I need to go back and watch Friday Night Lights again. Hopefully my tear ducts can survive another go.
tgb123
1794
Several years back we hired several former TV stars from the 50’s and 60’s to appear at my company’s home and garden show to tell stories and sign autographs. While a couple were quite charming (my wife and I had breakfast with Ruth Buzzi and Jon Provost [Timmy on Lassie]), Ken Osmond was perpetually pissed off, and just seemed like a bitter, old drunk.
DrDel
1795
how do we know Walt has an M60 in his trunk? I may have missed that…
Papageno
1796
Flash forwards at the beginning of last summer’s season as well as this one.
Desslock
1797
Dude should have tread carefully.
This show delivers when it counts.
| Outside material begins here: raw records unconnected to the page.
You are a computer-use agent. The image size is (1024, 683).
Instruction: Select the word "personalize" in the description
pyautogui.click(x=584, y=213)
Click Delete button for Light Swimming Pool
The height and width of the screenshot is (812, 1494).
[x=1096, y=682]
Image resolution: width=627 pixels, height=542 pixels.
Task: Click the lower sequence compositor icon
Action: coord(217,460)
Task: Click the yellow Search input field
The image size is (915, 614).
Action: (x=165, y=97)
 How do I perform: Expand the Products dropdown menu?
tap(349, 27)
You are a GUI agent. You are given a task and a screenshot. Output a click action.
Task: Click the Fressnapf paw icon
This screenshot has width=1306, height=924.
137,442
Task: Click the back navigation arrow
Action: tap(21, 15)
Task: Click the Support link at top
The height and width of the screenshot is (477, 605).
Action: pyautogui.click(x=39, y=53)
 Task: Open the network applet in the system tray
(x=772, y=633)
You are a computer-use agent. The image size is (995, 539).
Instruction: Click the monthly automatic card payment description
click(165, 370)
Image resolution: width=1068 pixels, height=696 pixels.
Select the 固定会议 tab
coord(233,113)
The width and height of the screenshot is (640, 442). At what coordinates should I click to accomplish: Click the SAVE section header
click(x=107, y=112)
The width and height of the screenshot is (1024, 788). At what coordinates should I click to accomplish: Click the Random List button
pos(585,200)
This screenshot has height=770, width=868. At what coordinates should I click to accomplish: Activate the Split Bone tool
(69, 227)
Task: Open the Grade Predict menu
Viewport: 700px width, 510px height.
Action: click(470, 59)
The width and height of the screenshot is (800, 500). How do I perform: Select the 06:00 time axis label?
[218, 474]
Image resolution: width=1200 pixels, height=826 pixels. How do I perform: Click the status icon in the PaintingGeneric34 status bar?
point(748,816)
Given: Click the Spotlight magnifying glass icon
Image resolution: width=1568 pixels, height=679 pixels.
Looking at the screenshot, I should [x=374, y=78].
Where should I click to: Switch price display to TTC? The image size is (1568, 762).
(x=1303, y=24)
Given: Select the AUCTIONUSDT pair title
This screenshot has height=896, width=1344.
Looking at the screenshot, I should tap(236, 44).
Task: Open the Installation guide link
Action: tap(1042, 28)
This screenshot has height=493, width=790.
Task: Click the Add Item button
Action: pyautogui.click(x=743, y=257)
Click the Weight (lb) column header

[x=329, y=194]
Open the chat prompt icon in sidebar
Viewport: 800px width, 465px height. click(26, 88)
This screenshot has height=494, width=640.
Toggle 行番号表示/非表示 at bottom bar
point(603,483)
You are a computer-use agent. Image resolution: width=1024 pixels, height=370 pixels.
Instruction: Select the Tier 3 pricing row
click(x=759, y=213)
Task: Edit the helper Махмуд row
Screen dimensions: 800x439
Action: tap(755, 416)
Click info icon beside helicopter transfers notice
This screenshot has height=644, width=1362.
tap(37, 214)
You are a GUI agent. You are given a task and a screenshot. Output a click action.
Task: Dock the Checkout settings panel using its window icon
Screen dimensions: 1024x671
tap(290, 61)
Season 4 built to a fantastic end, which they thought at the time could even be the series end, and this entire season has been so dense with developments and character moments.
It’s one of the best shows of all time. Yet there are still awkward contrivances that still hold it back - like the goofy “telephone answering machine” gimmick, when answering machines like that haven’t been common for 20 years now. It may not be as plausible or as immaculately detailed in its depiction of a setting as a show like the Wire, but I enjoy it a lot more because the writing resolves plots both in an intelligent and satisfying manner.
On the subject of the fifth season overall, I’ve been impressed at how well they’ve had their cake and eaten it too. I think I mentioned this as a worry earlier, but at the halfway point of season five Walt had basically “won”. Obviously Hank’s bathroom epiphany changed all that in the last seconds of the episode, and we also now know that Walt’s cancer was back, and Jesse would’ve been an ongoing problem for Walt in some way, but at the time, right up until Hank’s discovery, they also could’ve ended the show there. Walt had more money than he could ever spend, he was out of the business, and his home life was approaching at least a functional stability that we could’ve been left to imagine might’ve healed further if he stayed out of the meth business for good.
At the time I was worried it was basically cheating, that it would feel forced or contrived as a way to basically give the show two endings (not even counting the season four finale, which yes, also could’ve been at least a satisfactory ending). Here’s the happy ending! Now we’ll show things going bad too!
That basically is what’s happening, but in execution it actually seems pretty brilliant, not forced. They actually kind of pulled it off again with the fourth episode of this final half. Had Walt’s phone call to the Nazis gone just slightly differently, that would’ve been “the end” of things with a victorious Hank, arresting Walt with Jesse’s help. But again, everything is upended, and now things are truly going horribly wrong for everyone, and it’s still working. I’ve been so much more impressed with this season than I thought I would be when we hit the halfway point.
haha, someone needs to take an image of Hank in the desert and add those words to it.